• _Source records_:
# # #

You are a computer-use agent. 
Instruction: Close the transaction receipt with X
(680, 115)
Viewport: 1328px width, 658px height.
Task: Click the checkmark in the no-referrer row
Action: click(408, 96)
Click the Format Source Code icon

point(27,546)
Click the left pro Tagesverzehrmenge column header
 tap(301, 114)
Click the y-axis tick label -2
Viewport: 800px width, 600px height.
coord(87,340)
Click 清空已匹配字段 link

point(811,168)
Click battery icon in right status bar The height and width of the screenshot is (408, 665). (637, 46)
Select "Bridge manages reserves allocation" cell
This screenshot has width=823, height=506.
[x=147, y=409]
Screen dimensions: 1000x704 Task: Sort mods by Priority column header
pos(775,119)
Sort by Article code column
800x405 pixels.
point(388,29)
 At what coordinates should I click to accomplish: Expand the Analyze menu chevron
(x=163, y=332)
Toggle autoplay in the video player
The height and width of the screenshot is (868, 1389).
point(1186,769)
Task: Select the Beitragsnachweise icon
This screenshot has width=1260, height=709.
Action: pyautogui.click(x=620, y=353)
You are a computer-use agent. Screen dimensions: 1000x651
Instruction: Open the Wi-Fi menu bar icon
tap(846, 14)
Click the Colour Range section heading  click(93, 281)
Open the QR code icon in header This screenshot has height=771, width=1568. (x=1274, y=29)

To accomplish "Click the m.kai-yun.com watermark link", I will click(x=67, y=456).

# # #

• _Task objective_: Give back exactly the lines above starting at the line where "Instruction: Close the" appears and ending at the line where "Sort by Article code column" appears, both included, with no other lines.

• _Result of the task_:
Instruction: Close the transaction receipt with X
(680, 115)
Viewport: 1328px width, 658px height.
Task: Click the checkmark in the no-referrer row
Action: click(408, 96)
Click the Format Source Code icon

point(27,546)
Click the left pro Tagesverzehrmenge column header
 tap(301, 114)
Click the y-axis tick label -2
Viewport: 800px width, 600px height.
coord(87,340)
Click 清空已匹配字段 link

point(811,168)
Click battery icon in right status bar The height and width of the screenshot is (408, 665). (637, 46)
Select "Bridge manages reserves allocation" cell
This screenshot has width=823, height=506.
[x=147, y=409]
Screen dimensions: 1000x704 Task: Sort mods by Priority column header
pos(775,119)
Sort by Article code column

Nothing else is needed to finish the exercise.